В семье отца из девяти рожденных детей выросло три брата и две сестры. Мой отец был младшим, и, согласно крестьянской традиции, ему было суждено жить со своими родителями и заботиться о них до конца дней. Так оно и случилось, однако не согласно традиции. В 1937 году всех братьев, в том числе и отца, вместе с моим дедом (их отцом) арестовал районный НКВД. Это был февраль 1937 года – разгар массовой кампании поиска врагов народа в каждом городе и в каждом селе, от Москвы и до самых окраин. Я хорошо помню эти ночные аресты, они безжалостной косой, как по траве, прошлись по многим семьям. Через несколько месяцев отец и дед были освобождены от ареста. Их не отправили из районного центра в места не столь отдаленные эшелоном, по моему предположению, лишь потому, что уже, очевидно, была перевыполнена разнарядка арестов по району, или оттого, что было подано недостаточно вагонов для дальнего следования арестованных, других причин, судя по всему, не было.
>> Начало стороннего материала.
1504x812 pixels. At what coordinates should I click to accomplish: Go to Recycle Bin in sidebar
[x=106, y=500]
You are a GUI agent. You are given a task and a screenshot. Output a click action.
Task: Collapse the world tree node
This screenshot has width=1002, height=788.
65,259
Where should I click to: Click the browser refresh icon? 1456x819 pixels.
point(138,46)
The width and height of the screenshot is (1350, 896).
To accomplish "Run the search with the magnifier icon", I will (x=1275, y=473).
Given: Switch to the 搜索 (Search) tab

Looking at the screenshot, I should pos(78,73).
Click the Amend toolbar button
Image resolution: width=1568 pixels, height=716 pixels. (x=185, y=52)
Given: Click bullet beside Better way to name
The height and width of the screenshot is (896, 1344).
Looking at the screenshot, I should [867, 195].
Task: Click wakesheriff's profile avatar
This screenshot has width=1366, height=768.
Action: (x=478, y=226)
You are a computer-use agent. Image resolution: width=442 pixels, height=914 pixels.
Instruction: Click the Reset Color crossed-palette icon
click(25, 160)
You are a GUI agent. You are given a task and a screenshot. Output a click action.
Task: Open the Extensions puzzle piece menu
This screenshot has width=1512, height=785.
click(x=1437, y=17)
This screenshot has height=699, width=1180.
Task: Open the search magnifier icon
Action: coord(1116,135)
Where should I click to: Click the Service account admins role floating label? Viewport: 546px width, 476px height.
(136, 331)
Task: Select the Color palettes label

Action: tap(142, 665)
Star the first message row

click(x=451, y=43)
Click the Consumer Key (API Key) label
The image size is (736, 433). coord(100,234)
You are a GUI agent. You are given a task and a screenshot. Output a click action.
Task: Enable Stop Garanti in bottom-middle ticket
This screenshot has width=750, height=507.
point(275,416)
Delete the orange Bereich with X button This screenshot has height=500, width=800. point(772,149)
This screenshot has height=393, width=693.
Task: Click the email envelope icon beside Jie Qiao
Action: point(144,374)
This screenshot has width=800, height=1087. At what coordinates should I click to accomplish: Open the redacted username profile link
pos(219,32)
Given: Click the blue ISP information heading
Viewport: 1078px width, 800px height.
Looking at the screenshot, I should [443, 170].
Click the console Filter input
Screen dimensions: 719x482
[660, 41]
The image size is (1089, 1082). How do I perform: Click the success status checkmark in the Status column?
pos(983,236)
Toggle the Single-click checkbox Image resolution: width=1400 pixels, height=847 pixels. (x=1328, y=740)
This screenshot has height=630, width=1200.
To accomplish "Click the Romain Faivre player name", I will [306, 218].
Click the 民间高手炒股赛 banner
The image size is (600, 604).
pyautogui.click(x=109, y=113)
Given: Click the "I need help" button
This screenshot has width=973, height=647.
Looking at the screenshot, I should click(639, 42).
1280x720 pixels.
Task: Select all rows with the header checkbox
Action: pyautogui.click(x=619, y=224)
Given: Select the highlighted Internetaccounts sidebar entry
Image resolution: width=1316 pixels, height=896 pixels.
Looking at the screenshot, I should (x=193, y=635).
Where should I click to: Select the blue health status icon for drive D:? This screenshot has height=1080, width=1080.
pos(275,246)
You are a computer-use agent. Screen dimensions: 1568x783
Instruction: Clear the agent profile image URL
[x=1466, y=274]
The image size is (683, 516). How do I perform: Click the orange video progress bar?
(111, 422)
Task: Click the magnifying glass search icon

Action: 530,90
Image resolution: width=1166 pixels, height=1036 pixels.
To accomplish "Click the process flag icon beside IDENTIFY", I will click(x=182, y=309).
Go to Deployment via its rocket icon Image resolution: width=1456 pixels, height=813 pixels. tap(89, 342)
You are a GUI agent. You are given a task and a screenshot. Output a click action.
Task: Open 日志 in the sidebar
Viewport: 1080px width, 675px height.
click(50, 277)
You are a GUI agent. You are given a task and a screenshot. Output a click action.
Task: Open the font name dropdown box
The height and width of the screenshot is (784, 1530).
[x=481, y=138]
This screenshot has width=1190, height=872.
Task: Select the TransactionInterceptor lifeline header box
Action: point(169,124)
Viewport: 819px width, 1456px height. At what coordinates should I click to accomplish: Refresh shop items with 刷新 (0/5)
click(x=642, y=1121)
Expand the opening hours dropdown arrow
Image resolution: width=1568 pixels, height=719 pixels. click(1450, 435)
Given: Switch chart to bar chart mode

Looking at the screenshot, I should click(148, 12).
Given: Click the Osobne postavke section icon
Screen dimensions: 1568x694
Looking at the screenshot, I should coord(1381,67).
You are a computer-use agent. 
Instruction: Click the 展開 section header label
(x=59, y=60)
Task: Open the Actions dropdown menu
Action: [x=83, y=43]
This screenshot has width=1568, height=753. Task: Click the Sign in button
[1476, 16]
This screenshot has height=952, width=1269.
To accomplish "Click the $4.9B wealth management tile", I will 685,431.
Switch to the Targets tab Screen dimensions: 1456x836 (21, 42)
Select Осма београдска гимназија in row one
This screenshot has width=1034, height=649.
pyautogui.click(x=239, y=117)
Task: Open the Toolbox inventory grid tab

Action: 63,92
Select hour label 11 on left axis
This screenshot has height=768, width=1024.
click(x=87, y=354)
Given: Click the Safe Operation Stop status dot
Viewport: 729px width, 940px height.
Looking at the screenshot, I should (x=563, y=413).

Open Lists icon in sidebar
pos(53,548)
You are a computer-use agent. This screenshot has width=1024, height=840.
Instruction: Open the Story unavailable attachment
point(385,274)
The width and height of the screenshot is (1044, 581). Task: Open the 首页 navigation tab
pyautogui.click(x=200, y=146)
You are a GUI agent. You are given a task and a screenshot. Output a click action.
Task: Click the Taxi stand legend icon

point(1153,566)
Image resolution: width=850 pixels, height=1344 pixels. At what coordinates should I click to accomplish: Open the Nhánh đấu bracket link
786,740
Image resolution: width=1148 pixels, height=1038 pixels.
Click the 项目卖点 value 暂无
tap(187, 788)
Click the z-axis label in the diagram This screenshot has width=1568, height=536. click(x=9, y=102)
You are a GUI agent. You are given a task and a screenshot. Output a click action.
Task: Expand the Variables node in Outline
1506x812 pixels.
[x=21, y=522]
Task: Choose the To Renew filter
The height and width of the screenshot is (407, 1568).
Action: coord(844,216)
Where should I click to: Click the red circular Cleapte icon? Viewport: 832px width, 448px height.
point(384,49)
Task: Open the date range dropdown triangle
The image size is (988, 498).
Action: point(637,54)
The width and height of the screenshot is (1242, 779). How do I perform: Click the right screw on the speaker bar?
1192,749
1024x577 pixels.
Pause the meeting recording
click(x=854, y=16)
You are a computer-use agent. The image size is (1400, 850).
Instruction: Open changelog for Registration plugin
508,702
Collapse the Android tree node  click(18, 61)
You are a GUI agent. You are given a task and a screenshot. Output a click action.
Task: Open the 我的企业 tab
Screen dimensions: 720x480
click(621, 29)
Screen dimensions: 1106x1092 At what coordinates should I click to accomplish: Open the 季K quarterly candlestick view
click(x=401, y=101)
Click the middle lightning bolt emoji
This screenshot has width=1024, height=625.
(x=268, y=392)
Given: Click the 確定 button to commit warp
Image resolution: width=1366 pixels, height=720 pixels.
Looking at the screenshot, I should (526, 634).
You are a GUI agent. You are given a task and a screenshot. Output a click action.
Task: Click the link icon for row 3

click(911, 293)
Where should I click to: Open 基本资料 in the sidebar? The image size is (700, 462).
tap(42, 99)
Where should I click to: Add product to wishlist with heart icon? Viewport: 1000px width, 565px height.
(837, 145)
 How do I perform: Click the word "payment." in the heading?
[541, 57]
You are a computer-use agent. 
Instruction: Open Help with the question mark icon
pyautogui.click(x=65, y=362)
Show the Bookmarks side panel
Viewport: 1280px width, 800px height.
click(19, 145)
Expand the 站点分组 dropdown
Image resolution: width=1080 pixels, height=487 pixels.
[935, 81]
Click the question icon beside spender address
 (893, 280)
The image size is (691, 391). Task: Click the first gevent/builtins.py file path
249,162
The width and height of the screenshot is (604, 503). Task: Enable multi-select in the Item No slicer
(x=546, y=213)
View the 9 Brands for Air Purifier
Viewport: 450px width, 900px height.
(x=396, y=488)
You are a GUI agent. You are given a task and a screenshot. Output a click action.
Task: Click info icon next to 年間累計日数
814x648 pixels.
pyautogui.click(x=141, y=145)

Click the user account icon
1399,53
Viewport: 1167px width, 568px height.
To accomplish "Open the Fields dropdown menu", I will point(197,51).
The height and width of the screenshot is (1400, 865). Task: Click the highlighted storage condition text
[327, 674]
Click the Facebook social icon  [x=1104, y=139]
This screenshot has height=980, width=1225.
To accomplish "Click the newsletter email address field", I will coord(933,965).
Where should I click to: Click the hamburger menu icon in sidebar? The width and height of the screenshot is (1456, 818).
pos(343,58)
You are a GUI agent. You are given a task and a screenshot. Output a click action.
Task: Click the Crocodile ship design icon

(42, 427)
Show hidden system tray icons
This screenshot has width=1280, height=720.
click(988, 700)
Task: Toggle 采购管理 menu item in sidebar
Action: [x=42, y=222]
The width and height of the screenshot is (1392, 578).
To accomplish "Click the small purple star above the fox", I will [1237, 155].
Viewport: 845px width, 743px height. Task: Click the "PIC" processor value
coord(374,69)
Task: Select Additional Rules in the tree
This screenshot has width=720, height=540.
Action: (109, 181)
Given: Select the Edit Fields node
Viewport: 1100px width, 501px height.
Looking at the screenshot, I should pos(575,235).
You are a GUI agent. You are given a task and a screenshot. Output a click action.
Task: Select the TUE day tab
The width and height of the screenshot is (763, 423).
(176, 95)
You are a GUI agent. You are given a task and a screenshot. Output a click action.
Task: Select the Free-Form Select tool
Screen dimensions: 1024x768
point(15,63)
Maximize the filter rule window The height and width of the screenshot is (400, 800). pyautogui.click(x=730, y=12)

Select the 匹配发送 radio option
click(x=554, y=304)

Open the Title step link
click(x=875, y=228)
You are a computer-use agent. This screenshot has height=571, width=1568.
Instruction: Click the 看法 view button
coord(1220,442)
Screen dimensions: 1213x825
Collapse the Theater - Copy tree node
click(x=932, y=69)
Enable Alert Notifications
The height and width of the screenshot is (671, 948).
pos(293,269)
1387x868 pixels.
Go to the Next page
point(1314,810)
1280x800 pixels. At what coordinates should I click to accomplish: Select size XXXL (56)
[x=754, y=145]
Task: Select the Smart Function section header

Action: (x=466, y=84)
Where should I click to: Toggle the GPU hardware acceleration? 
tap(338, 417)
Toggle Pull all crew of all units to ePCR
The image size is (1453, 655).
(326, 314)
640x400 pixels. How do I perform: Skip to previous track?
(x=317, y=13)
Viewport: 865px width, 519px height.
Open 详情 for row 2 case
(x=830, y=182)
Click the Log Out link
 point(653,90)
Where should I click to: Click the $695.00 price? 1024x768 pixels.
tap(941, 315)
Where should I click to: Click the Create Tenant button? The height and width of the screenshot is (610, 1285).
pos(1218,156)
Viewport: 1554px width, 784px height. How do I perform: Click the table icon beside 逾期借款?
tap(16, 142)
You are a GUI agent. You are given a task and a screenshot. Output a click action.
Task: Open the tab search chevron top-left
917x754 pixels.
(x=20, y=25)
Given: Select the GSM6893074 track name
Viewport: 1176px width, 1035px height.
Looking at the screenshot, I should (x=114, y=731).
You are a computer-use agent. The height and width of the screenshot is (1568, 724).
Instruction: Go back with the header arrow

Старший брат отца – Иван, и средний – Яков, так и сгинули без вести и слуха, от них не было получено ни единого письма, и посмертно они были реабилитированы только в 1956 году. Отец мой, избежав лишь по случаю их судьбы, прожил большую часть своей жизни с клеймом брата врагов народа и в постоянном страхе за детей, а нас было четверо, и с тяжелой ответственностью за родителей своих и многодетных семей пропавших братьев.
Став взрослым, я много раз думал над тем, откуда у него брались силы, чтобы выдержать эту непосильную для одного человека ношу и этот многолетний изнурительный гнет постоянного страха за себя и своих близких. Сам он никогда не обращался к этой теме, думаю, оттого, что приказал себе раз и навсегда не бередить кровоточащие раны и одновременно хотел и нас, своих детей, оберечь от этих опасных своим повторением и последствиями событий.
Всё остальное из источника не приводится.